1. **Find the "special spots" on the number line:**
* First, we look at the top part of the fraction, $3x - 5$. When does it become zero?
If $3x - 5 = 0$, then $3x = 5$, so $x = \frac{5}{3}$. This is one special spot.
* Next, we look at the bottom part of the fraction, $x - 5$. When does it become zero?
If $x - 5 = 0$, then $x = 5$. This is another special spot.
* Important! The bottom part of a fraction can never be zero, so $x$ can't be $5$.

2. **Divide the number line into sections using these special spots:**
Our special spots are $\frac{5}{3}$ (which is about 1.67) and $5$. They split the number line into three sections:
* Numbers smaller than $\frac{5}{3}$
* Numbers between $\frac{5}{3}$ and $5$
* Numbers bigger than $5$

3. **Check each section to see if the fraction is positive or zero:**
* **Section 1: Let's pick a number smaller than $\frac{5}{3}$, like $x = 0$.**
* Top part: $3(0) - 5 = -5$ (negative)
* Bottom part: $0 - 5 = -5$ (negative)
* A negative number divided by a negative number is a positive number ($\frac{-5}{-5} = 1$). Since $1 \ge 0$, this section works! And since the top part can be zero at $x = \frac{5}{3}$, we include $\frac{5}{3}$. So, $x \le \frac{5}{3}$ is part of our answer.

* **Section 2: Let's pick a number between $\frac{5}{3}$ and $5$, like $x = 2$.**
* Top part: $3(2) - 5 = 6 - 5 = 1$ (positive)
* Bottom part: $2 - 5 = -3$ (negative)
* A positive number divided by a negative number is a negative number ($\frac{1}{-3} = -\frac{1}{3}$). Since $-\frac{1}{3}$ is not $\ge 0$, this section does not work.

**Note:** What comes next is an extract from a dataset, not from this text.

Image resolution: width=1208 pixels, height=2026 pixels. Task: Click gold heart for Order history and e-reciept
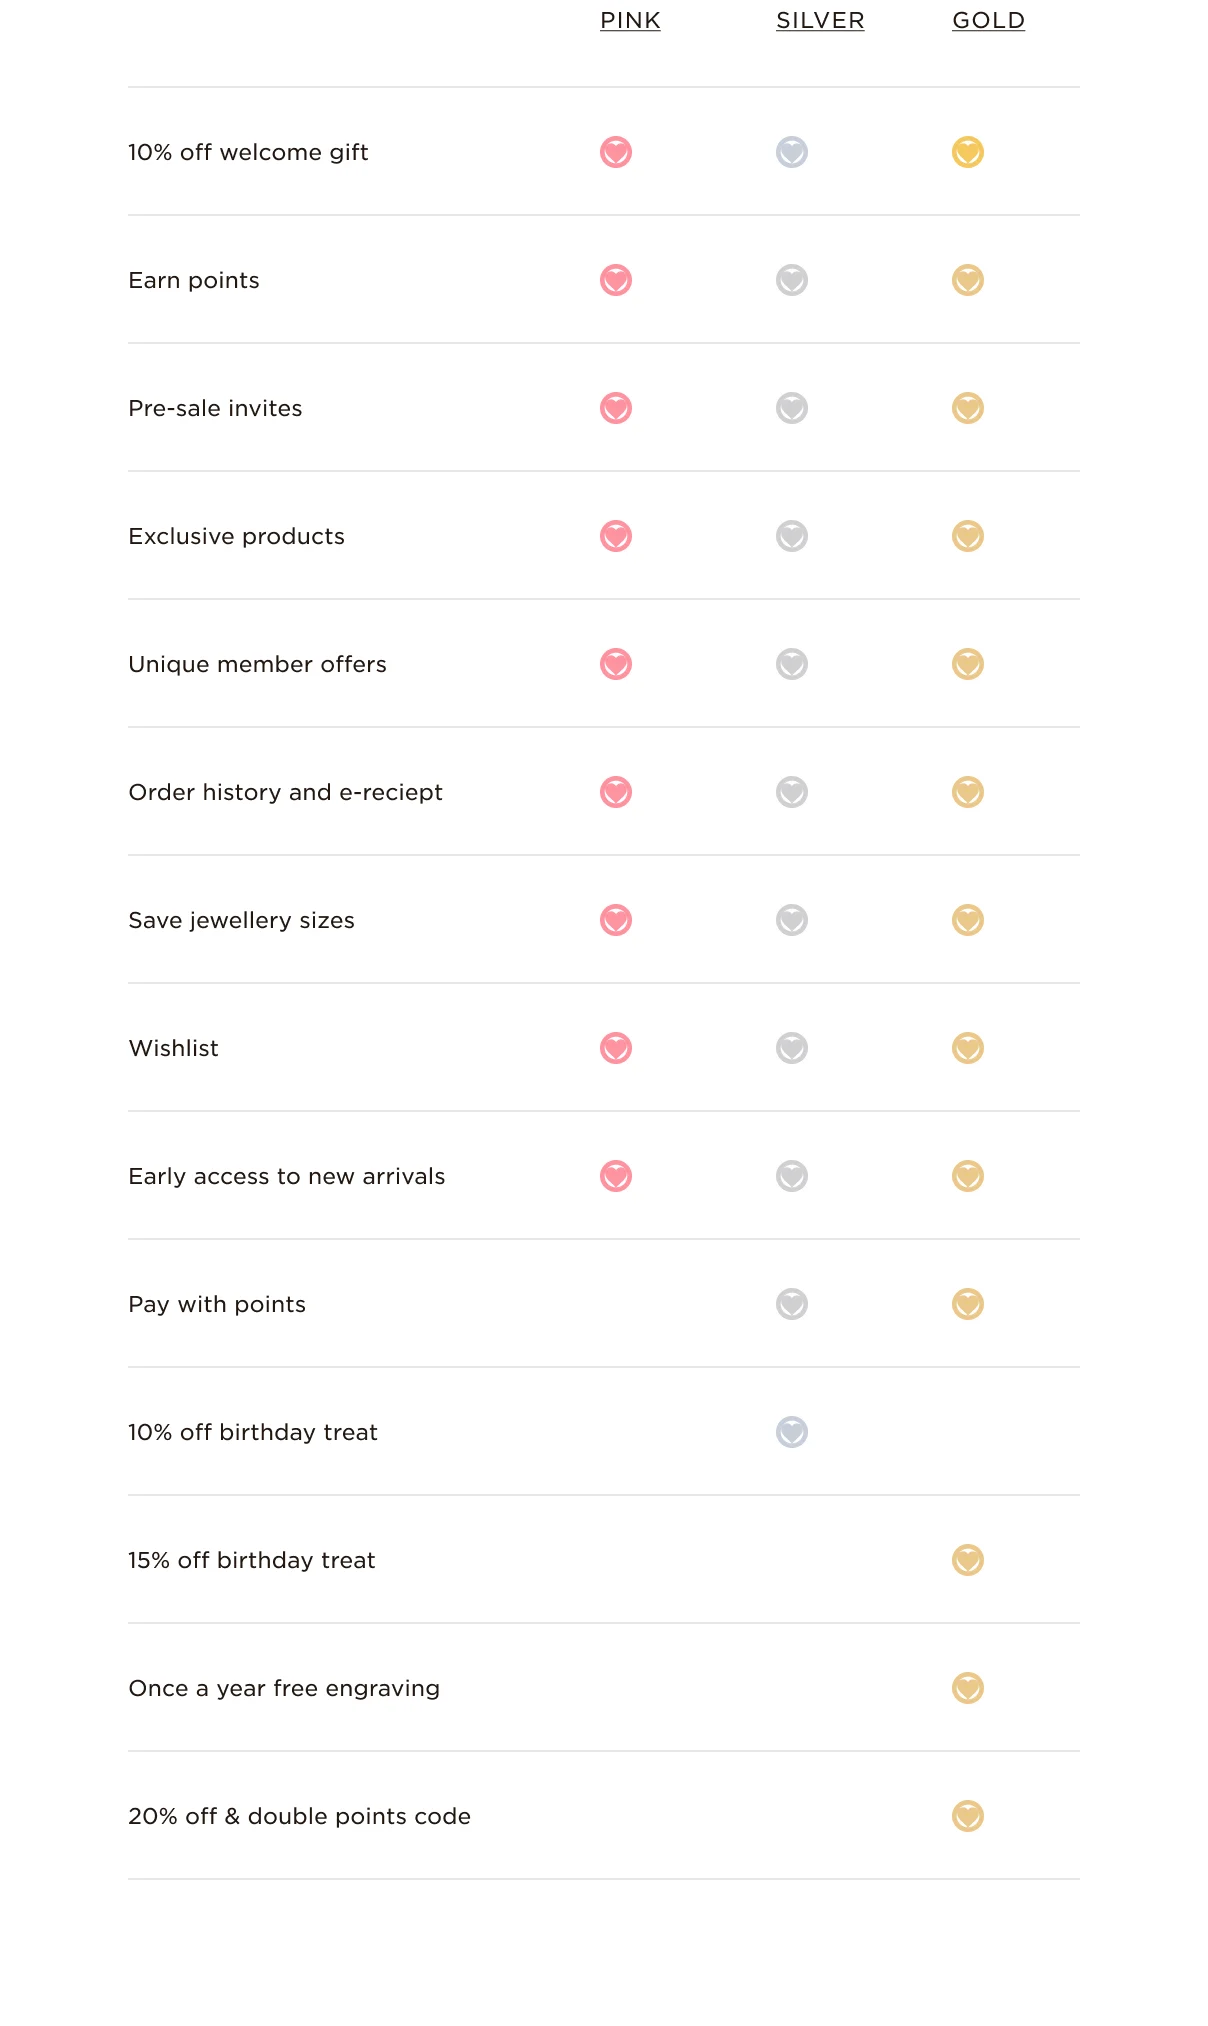pyautogui.click(x=968, y=792)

* **Section 3: Let's pick a number bigger than $5$, like $x = 6$.**
* Top part: $3(6) - 5 = 18 - 5 = 13$ (positive)
* Bottom part: $6 - 5 = 1$ (positive)
* A positive number divided by a positive number is a positive number ($\frac{13}{1} = 13$). Since $13 \ge 0$, this section works! Remember, $x$ cannot be $5$, so we say $x > 5$.

4. **Put it all together and draw the graph:**
Our solution is $x \le \frac{5}{3}$ or $x > 5$.
To graph this:
* Draw a number line.
* At $\frac{5}{3}$, put a filled-in circle (because it includes $\frac{5}{3}$) and draw an arrow pointing to the left.
* At $5$, put an empty circle (because it does not include $5$) and draw an arrow pointing to the right.